● **ACTION ITEM**: Only the final stretch of lines is needed: output exactly the line containing "Click the Google Developers diamond logo" and all lines following it in the listing below.

● **GIVEN INFORMATION**:
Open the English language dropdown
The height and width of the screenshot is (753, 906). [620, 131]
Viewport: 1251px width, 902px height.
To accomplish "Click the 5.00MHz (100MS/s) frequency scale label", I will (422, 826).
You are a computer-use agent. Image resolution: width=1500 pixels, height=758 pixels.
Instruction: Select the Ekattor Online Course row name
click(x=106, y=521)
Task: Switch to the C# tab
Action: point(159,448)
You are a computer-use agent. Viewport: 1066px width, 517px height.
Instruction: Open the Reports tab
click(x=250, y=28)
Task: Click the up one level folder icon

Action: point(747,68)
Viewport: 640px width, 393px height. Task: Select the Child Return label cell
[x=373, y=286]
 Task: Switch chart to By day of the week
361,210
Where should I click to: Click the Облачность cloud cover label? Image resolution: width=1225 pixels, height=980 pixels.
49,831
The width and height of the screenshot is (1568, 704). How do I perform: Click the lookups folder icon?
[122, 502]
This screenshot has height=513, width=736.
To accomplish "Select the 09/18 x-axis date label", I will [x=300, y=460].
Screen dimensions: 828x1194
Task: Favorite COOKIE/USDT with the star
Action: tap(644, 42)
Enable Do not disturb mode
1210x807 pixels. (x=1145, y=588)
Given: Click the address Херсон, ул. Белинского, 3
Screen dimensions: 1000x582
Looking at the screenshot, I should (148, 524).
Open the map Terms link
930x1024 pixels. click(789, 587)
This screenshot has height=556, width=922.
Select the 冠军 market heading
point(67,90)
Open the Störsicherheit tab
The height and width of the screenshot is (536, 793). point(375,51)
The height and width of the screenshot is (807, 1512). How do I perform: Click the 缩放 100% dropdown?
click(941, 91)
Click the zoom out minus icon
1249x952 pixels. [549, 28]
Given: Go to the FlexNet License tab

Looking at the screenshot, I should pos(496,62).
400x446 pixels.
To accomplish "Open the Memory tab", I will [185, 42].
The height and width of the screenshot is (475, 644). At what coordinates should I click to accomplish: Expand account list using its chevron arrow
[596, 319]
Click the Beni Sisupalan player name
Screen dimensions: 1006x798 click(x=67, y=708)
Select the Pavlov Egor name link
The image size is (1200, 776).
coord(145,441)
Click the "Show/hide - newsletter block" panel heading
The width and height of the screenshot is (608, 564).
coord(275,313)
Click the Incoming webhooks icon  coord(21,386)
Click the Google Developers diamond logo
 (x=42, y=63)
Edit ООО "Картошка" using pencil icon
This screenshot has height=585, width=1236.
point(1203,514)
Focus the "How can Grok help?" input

● **RESPONSE BELOW**:
Click the Google Developers diamond logo
 (x=42, y=63)
Edit ООО "Картошка" using pencil icon
This screenshot has height=585, width=1236.
point(1203,514)
Focus the "How can Grok help?" input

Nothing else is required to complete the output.